**PASSAGE PROVIDED:**
◇ ◇ ◇ ◇ ◇

3 Operational Imperatives for IT in 2024

January 10, 2024 | Lance Shaw 3 Operational Imperatives for IT in 2024

The rapid evolution of AI over the last 18 months turned many of us into students again as we all worked to understand this new technology and how it could impact our organizations. If 2023 was largely about learning, then 2024 will be the year of action.

The shift from knowledge accumulation to strategic implementation is clear from our interactions with customers, and the emergent themes at Gartner’s recent IT Infrastructure, Operations & Cloud Strategies Conference (IOCS). This is the year organizations stop experimenting with hybrid cloud services and Generative AI (GenAI) tools and start using them. This is the year companies start putting these solutions to work or risk being left behind by their competitors. And this is the year IT leaders who’ve remained loyal to legacy hardware vendors finally cut over to cloud and AI services.

So, what now? What do I mean when talking about putting these plans and strategies into action? I’ve distilled the process into three operational imperatives for IT in 2024.

1. Move your data to the cloud without losing the edge

The days of the data center as the center of data are long gone. The scale, capabilities, and cost savings of the cloud have proven irresistible. As the center of data shifts to the cloud, however, companies aren’t willing to sacrifice performance. Users and applications must be close to their files to ensure fast access. As a result, there’s been a surge of interest in hybrid cloud storage solutions. This model moves the center of data to the cloud while caching file data locally — near end users and applications at specific sites or near compute nodes in virtual cloud deployments — to ensure optimal performance.

This is the next revolution in data. For years, companies have depended on legacy vendors to store data locally, then relied on traditional backup solutions to protect PBs of data. Now companies have learned that these legacy infrastructures and their cloud-backed variations are flawed. They create performance bottlenecks and cost far more than expected. Hybrid cloud storage allows organizations to extend high-performance processing to the edge, where data is generated, while still enjoying the scale, cost savings, unlimited capacity, and advanced tools available in the cloud.

The idea of a multi-PB global migration can be intimidating, but a leading hybrid cloud storage provider like Nasuni has the processes, systems, and experience to make this experience painless and efficient. Today’s leading businesses have realized that if they’re going to remain competitive in a data-driven world, they’re going to need to centralize their data in the cloud without sacrificing that performance edge.

2. Sharpen your GenAI implementation plans

The changes discussed above reflect a larger enterprise shift. We’re moving away from a storage-centric world of NAS and WFS hardware to a data-centric universe. Data is the focus now, not storage boxes or appliances, and smart companies are thinking about how they can cleanse, prepare, secure, and organize their data more efficiently at a global scale.

◇ ◇ ◇ ◇ ◇

**Records from a data collection:**
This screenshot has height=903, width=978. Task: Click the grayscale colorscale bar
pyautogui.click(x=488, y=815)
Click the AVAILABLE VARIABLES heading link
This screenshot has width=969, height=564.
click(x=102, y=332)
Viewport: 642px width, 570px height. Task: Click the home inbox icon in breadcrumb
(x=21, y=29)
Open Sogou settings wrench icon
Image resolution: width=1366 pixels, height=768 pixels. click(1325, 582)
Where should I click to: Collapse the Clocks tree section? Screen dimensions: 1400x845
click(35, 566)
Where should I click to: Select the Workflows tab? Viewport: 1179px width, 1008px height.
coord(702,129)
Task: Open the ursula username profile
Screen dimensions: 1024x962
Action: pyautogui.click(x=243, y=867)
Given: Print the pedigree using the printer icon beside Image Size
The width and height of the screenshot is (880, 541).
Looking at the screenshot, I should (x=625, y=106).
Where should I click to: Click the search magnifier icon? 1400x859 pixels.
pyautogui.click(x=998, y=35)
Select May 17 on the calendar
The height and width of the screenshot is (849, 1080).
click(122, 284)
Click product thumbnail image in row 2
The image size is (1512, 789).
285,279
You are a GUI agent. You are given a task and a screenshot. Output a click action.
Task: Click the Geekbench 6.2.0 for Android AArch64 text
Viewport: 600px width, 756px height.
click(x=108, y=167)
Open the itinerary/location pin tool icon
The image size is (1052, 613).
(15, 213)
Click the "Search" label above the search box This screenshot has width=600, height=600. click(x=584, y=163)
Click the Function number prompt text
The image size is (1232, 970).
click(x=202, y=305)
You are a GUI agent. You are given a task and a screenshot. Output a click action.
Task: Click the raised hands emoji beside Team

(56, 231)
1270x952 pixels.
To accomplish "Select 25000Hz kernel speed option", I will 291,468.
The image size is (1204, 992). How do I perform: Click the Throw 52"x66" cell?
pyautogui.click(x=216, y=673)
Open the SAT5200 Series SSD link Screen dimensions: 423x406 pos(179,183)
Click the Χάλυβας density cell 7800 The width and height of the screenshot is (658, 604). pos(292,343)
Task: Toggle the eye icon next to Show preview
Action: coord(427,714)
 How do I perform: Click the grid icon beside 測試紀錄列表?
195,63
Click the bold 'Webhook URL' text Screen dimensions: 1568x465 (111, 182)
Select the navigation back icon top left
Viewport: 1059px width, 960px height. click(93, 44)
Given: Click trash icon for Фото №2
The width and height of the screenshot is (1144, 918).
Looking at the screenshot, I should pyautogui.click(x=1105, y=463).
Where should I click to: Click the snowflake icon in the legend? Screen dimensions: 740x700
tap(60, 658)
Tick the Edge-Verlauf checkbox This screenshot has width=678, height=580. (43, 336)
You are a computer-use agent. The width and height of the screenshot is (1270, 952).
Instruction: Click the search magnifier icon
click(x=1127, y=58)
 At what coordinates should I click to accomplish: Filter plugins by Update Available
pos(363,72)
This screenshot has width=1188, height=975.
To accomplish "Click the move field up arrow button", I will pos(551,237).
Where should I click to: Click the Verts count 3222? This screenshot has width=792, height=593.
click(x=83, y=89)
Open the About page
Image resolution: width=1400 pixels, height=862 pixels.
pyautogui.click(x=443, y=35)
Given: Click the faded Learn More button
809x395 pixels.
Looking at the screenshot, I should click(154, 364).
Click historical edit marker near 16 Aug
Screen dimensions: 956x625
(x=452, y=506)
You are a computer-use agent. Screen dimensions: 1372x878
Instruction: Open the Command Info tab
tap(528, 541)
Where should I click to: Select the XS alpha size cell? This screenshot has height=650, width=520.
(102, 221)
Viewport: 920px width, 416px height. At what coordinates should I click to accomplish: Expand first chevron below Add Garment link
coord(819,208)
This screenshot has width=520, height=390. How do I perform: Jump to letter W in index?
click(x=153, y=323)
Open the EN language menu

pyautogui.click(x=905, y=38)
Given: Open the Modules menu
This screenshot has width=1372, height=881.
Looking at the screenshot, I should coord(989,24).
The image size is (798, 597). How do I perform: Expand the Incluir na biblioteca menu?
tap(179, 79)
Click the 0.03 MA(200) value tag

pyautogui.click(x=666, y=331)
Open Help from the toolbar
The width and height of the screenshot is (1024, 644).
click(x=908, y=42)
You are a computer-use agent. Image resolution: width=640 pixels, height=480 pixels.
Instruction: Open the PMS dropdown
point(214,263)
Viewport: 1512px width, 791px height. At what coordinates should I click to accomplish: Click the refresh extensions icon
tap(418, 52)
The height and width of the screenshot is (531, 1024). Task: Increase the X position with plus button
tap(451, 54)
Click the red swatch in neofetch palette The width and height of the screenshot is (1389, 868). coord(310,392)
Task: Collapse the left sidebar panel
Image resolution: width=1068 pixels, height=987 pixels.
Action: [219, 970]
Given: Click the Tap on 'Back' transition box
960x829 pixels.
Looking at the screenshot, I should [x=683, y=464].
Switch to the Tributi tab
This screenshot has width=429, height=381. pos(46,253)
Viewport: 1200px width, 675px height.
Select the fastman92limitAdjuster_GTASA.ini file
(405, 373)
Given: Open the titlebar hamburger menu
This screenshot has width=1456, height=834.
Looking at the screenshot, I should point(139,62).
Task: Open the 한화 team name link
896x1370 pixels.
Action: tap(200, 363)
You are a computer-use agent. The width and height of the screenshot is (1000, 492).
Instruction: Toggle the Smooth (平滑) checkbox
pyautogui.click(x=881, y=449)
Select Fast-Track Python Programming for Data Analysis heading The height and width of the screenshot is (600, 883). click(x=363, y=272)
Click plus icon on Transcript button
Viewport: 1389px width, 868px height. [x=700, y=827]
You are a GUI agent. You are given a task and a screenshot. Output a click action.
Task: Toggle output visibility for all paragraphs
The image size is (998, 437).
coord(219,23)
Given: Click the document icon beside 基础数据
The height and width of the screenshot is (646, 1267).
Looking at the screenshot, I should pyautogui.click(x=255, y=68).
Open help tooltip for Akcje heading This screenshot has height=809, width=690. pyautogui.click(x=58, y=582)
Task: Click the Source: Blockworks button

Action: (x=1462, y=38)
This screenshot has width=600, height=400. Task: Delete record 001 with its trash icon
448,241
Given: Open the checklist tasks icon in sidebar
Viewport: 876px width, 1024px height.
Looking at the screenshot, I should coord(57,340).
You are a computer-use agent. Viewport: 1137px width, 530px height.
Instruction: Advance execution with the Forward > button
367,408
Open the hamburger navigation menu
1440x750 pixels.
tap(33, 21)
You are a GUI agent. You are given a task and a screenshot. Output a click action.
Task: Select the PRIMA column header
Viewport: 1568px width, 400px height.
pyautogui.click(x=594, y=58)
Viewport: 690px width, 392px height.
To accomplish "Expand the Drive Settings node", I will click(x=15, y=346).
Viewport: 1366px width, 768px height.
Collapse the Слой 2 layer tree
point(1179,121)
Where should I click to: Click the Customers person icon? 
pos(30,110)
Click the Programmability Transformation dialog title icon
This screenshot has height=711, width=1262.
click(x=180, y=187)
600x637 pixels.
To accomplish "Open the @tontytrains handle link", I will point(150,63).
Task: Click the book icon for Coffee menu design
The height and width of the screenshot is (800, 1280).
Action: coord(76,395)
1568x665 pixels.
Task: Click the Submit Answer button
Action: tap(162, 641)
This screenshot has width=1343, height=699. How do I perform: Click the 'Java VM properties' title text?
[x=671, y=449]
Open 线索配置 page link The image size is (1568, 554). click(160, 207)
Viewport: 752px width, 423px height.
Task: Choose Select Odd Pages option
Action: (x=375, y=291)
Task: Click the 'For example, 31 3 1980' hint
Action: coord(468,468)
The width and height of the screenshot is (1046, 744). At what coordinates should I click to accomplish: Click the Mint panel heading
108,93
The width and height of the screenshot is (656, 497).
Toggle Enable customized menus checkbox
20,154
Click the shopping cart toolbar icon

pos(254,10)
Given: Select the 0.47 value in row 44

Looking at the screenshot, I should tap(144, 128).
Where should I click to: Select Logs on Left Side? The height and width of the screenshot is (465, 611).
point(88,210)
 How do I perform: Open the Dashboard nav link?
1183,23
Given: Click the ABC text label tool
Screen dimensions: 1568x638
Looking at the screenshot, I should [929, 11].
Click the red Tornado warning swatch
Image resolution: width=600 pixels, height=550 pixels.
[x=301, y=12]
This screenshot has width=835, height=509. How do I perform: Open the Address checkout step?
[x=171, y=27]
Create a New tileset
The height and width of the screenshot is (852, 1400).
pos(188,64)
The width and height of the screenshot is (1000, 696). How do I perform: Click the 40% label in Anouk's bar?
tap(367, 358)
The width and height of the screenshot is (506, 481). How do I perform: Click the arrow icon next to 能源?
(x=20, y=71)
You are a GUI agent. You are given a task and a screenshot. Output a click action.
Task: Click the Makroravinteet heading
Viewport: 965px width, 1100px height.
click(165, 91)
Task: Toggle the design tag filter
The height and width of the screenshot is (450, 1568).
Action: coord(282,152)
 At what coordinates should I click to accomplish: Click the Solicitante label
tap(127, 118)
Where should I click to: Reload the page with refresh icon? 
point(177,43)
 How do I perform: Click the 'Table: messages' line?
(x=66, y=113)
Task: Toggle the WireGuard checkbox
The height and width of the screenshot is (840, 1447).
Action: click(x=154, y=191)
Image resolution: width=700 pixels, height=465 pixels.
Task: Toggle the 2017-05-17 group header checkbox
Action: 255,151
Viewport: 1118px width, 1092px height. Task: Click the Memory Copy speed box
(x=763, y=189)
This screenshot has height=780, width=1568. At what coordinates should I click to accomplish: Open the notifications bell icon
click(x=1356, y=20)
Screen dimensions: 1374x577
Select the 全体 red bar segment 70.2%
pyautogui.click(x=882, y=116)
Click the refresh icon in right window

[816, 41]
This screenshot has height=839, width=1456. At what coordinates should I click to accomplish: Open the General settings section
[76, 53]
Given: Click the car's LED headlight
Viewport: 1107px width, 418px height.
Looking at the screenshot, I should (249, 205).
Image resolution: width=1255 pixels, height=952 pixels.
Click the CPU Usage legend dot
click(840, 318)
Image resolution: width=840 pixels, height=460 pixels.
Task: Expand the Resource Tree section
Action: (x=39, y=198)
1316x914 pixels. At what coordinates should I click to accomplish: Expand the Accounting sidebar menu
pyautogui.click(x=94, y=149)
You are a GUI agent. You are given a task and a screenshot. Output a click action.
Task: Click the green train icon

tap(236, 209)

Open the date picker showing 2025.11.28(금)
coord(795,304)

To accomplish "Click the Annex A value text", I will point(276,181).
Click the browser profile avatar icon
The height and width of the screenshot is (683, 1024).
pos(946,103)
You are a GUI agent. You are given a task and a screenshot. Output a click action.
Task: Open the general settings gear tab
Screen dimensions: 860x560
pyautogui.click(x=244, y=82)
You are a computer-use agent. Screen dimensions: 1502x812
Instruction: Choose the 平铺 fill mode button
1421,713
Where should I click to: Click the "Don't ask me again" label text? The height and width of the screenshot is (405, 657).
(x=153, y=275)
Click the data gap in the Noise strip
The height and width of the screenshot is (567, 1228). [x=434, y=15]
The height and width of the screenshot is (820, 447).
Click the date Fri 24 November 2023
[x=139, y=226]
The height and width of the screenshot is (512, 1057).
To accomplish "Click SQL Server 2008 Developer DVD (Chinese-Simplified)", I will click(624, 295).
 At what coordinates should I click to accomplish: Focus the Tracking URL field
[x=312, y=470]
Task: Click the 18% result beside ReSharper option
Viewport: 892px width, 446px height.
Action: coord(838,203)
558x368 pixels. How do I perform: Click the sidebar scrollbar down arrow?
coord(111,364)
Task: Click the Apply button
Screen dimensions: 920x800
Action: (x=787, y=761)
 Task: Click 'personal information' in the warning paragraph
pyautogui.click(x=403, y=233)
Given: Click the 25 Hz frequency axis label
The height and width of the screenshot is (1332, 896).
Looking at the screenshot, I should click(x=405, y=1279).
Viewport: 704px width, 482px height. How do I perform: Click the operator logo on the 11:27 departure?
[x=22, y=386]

◇ ◇ ◇ ◇ ◇

**WHAT YOU WILL DO:**
A. In the article on IT imperatives for 2024, rewrite the stretch from "The changes discussed" through "a global scale.", changing "appliances" to "devices".
B. According to the article on IT imperatives for 2024, which conference showed the shift from knowledge accumulation to strategic implementation?
C. Continue the article on IT imperatives for 2024 from the point where it stops.

**ANSWER LIST:**
A.
The changes discussed above reflect a larger enterprise shift. We’re moving away from a storage-centric world of NAS and WFS hardware to a data-centric universe. Data is the focus now, not storage boxes or devices, and smart companies are thinking about how they can cleanse, prepare, secure, and organize their data more efficiently at a global scale.

B. Gartner's IT Infrastructure, Operations & Cloud Strategies Conference (IOCS).

C.
The AI revolution is only accelerating this trend. Planning for GenAI and its impact on your organization is a complex job, but one thing is clear: AI needs data. If your data is siloed at different offices, data centers, manufacturing sites, or studios around the world, then you’re not ready for enterprise AI. Whatever AI solution you choose to deploy, you want that tool to access data that truly represents your business, not just what’s happening at a single location.

As you start mapping out your AI strategy in more detail, you will have to get a handle on the data quality, governance, compliance, and storage requirements as well. You’ll need to understand what sort of data you have, its relevance and recency, whether it’s secure, and what sort of access restrictions might apply. Then you’ll need to design and implement the pipelines required to prepare data so it can be consumed by AI tools and services, whether they are internal or external.

You need to be just as systematic with these tools as you are with your data. One of the standout themes from IOCS was the need to adopt a platform engineering approach to AI. You should develop a process around evaluating and integrating tools and models that is independent of the solutions themselves. The market is overcrowded with solutions today, but if you have a system that allows you to evaluate your options and move from ideation to pilot to production as efficiently as possible, you will be in a much better position at the end of 2024.

3. Continue to improve your operational resilience

Ransomware isn’t going anywhere. It is as sophisticated as ever. Preventing the theft, encryption, and misuse of sensitive data will remain a daily concern for organizations, and enterprises need to counterbalance this by improving their operational resilience.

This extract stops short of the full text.